Her brother, Frederick Tyson, is a criminal barrister living in the neighboring village of Highgate with his wife and ten children. Frederick finds the cases, and Laetitia solves them using her arch intelligence, her iron discretion, and her immaculate cover as an unsuspecting widow. When Frederick brings to her attention a case involving the son of the well-respected, highly connected Sir James Calderstone, Laetitia sets off for Lincolnshire to take up a position as the family’s new governess—quickly making herself indispensable.

But the seemingly simple case—looking into young Charles Calderstone’s “inappropriate” love interest—soon takes a rather unpleasant turn. And as the family’s secrets begin to unfold, Laetitia discovers the Calderstones have more to hide than most.

The Secrets of Wishtide is fine. I really just don’t have much to say about it. Letty is a competent investigator, but I wanted her to have more of a personality I guess. She’s a little bland, which does allow her to fit in unobtrusively, but I wished she had more of a spark to her. Ido have some hope for her and Inspector Blackbeard though.

I liked the Victorian Britain setting, both London and the countryside. We see the seedy side of the city and the drawing rooms of the rich. We see inside of Newgate and the country manor. I do think it did a good job of portraying how women were treated and the (lack of) options in that era.

▶ Dataset section
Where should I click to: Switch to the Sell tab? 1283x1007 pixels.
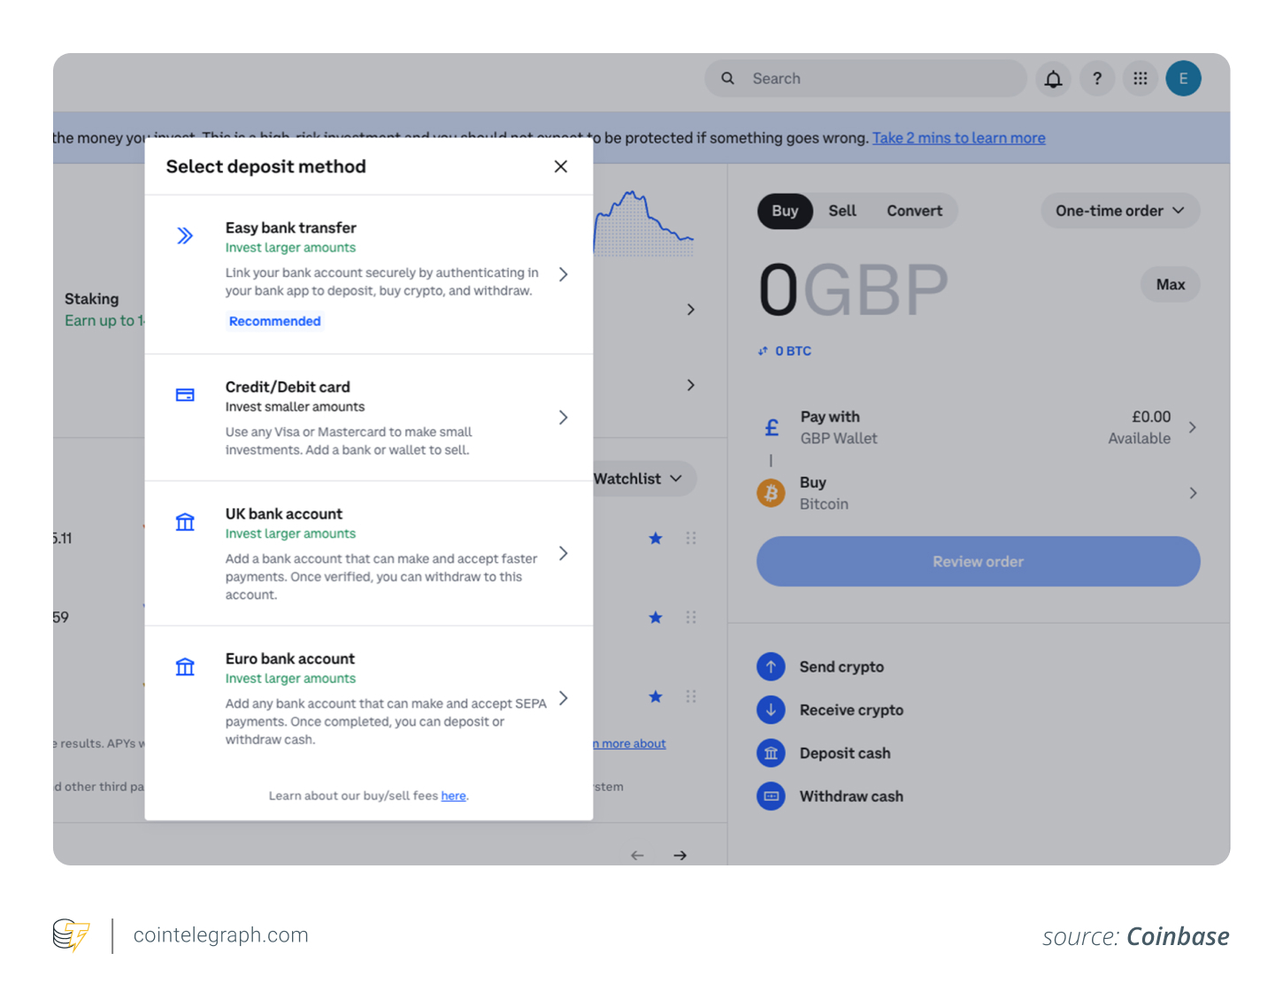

▶ Exercise description
Carry the book review of The Secrets of Wishtide above forward from its last sentence.

▶ Result for this exercise
As far as the mystery goes, what started as a short trip to look into an unacceptable love interest turns more complicate and dead bodies start to pile up. The story got a little complicated and I’m never much of a fan of the “oh look, he wasn’t really dead after all” plot line. And it’s funny that just about all of Letty’s hunches pay off. It was well-plotted though, with enough clues and witnesses. There’s no grand revelation, but there is a good scene where the bad guy is cornered.

I guess The Secrets of Wishtide draws a lot of it’s inspiration from Dickens’ David Copperfield, but since I’ve never read it I totally missed that part.

Will I read the next in the series? Maybe, if my library gets it on audio and I don’t have anything else lined up.

About Kate Saunders

Kate Saunders is an author and journalist. She has worked for The Times, Sunday Times, Sunday Express, Daily Telegraph and Cosmopolitan amongst others, and has contributed to Radio 4’s Woman’s Hour and Start the Week. She has written numerous books for adults and children, including the bestselling Night Shall Overtake Us, and her follow on to E Nesbit’s Five Children and It stories, Five Children on the Western Front, which won the Costa Children’s Book Award in 2014. She lives in London.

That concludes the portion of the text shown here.